Un’altra città è possibile?

6 Aprile 2011


Marcello Madau

Ancora morti, fra le onde. Di fronte a questa gente che non può neppure scappare dove vuole, corpi vivi e corpi morti in terra e mare, umiliati nei nostri campi di concentramento, che fugge fra gli alberi, provo un forte ribrezzo per inni, patrie, bandiere nazionali di ogni genere. Eppure mi piacerebbe andare oltre alla difesa dei diseredati, che vengono con i loro corpi e le loro emozioni straziate su orridi barconi, sfidando i benpensanti e i nuovi mostri marini che si nascondono nei marosi e a guardia degli approdi.

Oltre tende e CPT, campi di concentramento e pullman e navi di deportazione, per costruire, anche in Sardegna, una nuova città: con tutte le regole giuste, le valutazioni preventive che abbiamo fatto per alte velocità e gasdotti ora per nuovi luoghi da vivere, con gli spazi collettivi, il verde necessario, il sole a dare energia per gli emigrati e per noi. Da costruire e architettare assieme.
Ma gli accordi di programma servono ad altro. Servono a una serie di palazzine lungo il percorso di una necropoli punica e romana, o per un masterplan in una lussuosa area di vacanza. E la nostra orribile classe politica non li pensa al fine di costruire luoghi per viverci davvero. Di altro si occupano urbanisti e compagni urbanisti.
Una destra speculatrice di fronte a una sinistra patetica e senza idee.
Vorrei dire alle grandi facoltà di architettura che si aggiudicano, in modo sicuramente meritato e meritorio, i primi posti nel sistema universitario: perché non progettate davvero un’altra città, non fra quelle già esistenti, ma su un nuovo terreno, nuova davvero.? Perché non usate i vostri saperi e il dono dell’utopia che certo alberga in noi, ma è di nuovo troppo nascosto, per andare verso gli uomini?

Quando la storia ha iniziato a presentare il suo conto agli uomini, gli uomini in fuga lo hanno presentato alla storia. Quanti poveracci saranno morti prima di fondare empori e città di greci e fenici? Lo raccontano – ad essere attenti – le decorazioni nei vasi, i naufragi e la fauci di orche e giganteschi serpenti e i denti aguzzi degli squali. Ne ho parlato in un convegno scientifico, ma questo è meno importante: è più importante nella sua esplicita chiarezza l’immagine che il cuore mi ha imposto per chiudere la mia relazione di antichistica. Ho chiuso la mia peregrinazione lungo il rapporto fra Oceano e mito, fra mondo sconosciuto, viaggio e mostri marini con quella tragicamente ripetuta di un barcone inghiottito dal fato e dai potenti.
Scilla e Cariddi erano più severi dei nostri ministri, non dicevano ‘fuori dalle balle’ come ci ha dispensato l’eleganza bossiana, ma praticavano direttamente l’obiettivo divorando gli incauti marinai. Finché qualcuno li fece sparire con una nuova scommessa. Nacquero nuove città, alcune erano persino inclusive.

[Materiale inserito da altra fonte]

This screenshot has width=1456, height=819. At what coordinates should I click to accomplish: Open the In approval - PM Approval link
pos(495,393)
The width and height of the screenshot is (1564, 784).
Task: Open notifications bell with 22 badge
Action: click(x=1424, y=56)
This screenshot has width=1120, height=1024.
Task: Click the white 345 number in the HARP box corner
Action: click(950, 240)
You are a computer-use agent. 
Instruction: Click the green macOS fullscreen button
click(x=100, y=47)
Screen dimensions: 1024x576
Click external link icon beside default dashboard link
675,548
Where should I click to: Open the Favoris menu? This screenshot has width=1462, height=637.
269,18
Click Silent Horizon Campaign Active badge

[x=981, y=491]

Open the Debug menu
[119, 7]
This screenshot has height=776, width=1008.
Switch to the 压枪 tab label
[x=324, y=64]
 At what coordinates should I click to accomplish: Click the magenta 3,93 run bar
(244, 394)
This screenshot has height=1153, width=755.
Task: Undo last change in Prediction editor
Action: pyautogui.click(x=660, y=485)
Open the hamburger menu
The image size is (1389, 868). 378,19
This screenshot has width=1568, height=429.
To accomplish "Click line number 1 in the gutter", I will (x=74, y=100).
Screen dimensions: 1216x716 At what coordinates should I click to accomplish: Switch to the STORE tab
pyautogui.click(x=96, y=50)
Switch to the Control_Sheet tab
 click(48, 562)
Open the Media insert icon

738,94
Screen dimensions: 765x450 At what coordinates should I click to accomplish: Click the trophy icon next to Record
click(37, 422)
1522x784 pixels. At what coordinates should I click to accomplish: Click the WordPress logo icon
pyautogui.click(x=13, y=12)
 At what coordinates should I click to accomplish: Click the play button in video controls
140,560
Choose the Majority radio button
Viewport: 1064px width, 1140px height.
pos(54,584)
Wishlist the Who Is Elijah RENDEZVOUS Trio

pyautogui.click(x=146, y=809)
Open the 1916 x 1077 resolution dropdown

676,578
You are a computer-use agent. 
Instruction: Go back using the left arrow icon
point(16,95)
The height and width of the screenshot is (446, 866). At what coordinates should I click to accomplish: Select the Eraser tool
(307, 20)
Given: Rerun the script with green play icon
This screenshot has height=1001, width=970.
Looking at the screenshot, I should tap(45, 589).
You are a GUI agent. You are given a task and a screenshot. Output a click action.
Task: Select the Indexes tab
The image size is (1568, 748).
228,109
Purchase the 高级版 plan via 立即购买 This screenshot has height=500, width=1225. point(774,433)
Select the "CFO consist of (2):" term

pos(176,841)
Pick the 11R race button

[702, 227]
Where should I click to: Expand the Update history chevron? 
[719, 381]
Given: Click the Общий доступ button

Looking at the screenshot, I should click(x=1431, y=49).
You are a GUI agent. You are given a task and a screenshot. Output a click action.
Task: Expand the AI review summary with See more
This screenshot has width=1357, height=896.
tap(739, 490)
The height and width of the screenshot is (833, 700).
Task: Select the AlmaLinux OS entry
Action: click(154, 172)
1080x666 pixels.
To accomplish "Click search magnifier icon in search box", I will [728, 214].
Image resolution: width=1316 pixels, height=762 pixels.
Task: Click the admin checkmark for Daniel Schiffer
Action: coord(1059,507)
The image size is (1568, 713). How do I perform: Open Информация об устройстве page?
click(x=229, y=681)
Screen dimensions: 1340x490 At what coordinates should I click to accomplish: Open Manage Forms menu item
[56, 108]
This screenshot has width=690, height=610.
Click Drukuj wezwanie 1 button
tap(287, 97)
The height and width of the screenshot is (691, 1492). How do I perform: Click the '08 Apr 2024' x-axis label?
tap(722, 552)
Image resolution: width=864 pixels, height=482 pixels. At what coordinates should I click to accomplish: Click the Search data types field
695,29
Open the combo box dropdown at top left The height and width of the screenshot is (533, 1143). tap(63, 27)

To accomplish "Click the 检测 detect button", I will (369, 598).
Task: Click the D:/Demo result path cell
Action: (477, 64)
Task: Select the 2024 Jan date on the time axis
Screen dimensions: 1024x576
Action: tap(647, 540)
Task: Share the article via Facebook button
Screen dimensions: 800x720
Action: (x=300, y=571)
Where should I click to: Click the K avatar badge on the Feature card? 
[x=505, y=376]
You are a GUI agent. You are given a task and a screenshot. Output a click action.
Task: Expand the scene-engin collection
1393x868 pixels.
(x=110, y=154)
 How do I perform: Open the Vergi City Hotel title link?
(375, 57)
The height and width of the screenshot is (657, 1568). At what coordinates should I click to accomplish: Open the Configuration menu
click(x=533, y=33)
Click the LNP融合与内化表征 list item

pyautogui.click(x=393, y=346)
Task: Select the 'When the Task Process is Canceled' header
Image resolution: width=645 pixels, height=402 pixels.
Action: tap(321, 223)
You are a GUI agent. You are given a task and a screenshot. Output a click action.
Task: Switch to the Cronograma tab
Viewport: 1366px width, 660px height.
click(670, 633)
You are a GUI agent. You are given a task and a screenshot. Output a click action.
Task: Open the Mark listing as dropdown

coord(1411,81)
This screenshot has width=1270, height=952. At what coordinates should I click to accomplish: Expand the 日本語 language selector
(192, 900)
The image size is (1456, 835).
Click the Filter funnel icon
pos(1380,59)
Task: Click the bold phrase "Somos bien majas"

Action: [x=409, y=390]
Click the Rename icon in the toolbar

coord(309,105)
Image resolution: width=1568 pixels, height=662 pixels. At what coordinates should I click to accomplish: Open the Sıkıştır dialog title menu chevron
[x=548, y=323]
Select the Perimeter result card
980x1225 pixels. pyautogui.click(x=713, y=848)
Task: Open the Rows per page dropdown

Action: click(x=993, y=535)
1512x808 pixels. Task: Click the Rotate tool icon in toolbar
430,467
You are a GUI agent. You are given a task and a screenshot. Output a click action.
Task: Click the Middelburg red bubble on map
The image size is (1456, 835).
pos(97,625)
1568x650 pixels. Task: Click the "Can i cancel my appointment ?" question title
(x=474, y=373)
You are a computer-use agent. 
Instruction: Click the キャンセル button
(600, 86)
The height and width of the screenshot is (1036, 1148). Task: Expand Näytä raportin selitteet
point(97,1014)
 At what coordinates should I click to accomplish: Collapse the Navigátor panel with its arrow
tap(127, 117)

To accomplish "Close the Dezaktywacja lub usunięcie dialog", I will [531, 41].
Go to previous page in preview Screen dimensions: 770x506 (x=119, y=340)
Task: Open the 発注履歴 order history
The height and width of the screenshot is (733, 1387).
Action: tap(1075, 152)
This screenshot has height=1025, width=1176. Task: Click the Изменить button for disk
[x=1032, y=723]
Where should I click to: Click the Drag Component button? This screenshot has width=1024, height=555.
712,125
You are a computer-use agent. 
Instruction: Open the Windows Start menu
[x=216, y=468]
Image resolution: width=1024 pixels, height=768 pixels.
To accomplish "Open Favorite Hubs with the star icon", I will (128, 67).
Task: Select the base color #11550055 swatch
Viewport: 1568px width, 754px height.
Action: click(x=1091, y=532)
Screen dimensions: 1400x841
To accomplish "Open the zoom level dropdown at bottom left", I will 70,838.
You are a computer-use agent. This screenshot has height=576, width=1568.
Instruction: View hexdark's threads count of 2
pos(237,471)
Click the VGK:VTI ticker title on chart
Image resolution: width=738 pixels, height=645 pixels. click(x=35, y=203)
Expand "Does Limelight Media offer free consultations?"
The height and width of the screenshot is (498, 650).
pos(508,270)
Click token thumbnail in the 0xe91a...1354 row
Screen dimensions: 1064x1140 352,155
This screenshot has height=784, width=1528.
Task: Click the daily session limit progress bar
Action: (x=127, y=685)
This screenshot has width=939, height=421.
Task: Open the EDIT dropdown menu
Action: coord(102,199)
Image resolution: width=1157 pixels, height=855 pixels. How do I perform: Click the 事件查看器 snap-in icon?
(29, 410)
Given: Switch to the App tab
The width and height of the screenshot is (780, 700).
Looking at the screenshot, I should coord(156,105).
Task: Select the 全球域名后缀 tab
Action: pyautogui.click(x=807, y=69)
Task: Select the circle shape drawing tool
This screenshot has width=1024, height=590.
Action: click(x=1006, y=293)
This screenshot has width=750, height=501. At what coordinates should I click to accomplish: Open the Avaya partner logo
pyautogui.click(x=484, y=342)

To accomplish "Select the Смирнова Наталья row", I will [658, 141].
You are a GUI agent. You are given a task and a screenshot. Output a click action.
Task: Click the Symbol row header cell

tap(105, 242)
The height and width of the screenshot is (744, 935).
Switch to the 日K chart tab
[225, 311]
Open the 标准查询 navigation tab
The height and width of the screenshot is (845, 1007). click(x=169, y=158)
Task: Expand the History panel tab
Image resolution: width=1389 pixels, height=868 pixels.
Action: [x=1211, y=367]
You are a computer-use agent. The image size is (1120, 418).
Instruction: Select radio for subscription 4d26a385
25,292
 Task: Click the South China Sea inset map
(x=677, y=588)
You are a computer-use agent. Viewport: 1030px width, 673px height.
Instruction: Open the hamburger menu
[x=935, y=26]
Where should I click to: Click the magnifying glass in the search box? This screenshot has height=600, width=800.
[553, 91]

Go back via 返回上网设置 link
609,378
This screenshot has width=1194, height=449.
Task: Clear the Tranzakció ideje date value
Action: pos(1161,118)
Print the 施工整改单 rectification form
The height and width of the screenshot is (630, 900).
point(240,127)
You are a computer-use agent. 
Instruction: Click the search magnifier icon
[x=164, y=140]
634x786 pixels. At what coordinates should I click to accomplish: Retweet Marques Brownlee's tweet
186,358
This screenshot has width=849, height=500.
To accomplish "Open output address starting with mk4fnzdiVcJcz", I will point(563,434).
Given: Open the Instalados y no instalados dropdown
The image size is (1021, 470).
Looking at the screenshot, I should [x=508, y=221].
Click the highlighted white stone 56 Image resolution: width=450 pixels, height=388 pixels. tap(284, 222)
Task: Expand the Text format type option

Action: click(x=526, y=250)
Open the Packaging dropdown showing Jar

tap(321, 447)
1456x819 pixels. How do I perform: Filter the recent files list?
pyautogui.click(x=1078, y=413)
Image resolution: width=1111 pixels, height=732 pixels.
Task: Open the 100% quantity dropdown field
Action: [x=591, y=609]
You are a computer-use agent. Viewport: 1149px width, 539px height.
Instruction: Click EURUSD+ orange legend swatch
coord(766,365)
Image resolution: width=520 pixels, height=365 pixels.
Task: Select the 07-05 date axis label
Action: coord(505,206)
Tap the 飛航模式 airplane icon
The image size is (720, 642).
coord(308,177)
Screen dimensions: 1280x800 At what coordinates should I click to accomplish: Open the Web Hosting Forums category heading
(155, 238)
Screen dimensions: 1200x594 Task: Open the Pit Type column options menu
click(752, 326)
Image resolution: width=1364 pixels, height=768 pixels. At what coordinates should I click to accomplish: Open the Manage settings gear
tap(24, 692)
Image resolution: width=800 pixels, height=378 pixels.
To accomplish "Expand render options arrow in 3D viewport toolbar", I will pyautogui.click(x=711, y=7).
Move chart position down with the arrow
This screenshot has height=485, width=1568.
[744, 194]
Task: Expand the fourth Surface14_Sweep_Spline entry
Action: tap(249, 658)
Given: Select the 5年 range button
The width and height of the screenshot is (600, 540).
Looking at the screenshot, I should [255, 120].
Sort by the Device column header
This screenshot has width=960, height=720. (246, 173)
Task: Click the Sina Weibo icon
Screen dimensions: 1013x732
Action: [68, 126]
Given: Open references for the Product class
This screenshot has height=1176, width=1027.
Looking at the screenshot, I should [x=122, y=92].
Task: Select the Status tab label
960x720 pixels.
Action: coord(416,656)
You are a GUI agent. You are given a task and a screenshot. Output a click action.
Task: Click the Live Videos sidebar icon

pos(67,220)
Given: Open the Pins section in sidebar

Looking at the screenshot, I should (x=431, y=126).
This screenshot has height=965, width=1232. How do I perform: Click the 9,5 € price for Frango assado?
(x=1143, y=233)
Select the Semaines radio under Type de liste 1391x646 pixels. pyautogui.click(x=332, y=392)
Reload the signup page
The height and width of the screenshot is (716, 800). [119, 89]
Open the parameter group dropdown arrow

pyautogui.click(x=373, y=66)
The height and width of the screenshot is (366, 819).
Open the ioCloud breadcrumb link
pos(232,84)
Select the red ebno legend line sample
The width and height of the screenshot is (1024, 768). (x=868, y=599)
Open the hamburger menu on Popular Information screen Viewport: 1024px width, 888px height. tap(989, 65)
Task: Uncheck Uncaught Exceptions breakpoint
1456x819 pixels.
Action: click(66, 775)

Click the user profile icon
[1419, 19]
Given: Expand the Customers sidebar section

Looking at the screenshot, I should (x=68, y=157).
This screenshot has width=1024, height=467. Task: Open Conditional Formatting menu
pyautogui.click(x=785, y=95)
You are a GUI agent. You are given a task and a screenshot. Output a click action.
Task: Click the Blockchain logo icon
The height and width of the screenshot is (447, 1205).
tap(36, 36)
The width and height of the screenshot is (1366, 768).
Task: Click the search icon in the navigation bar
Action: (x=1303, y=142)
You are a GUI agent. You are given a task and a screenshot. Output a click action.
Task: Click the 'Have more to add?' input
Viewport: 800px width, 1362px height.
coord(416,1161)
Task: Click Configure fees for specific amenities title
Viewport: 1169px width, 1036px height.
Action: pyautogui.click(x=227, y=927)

Oggi siamo davvero al limite. Non sarà possibile impedire l’ondata della gente che scappa per stare meglio, una vera moltitudine.
Non bastano piccole misure, bensì un grande coraggio, e un grande progetto. Un nuovo mondo è possibile solo se nuove città, nuove fondazioni saranno possibili.

1 Commento a “Un’altra città è possibile?”

  1. Giulio Angioni scrive:

    I tuoi cenni quasi preistorici ai migranti mediterranei (e il mio condividere ogni tua parola) mi hanno fatto pensare ai circa 13 secoli di quelle migrazioni dette scorrerie barbaresche, che tanto hanno interessato anche la Sardegna, che erano il lato islamico delle scorrerie cristiane non meno importanti e crudeli, mentre tutte erano tanto crudeli. Ma anche, per almeno un aspetto, più “intelligenti”: spesso erano scorrerie a caccia di uomini, da portare via, braccia e teste da usare in schiavitù. Mentre oggi non si capisce, o si finge di non capire nemmeno questo: che questi uomini giovani (e donne) in fuga sono il meglio di quei luoghi e società in trasformazione, di cui un minimo di antica furbizia levantina dovrebbe almeno sospettare la ricchezza, offerta gratis dal mare.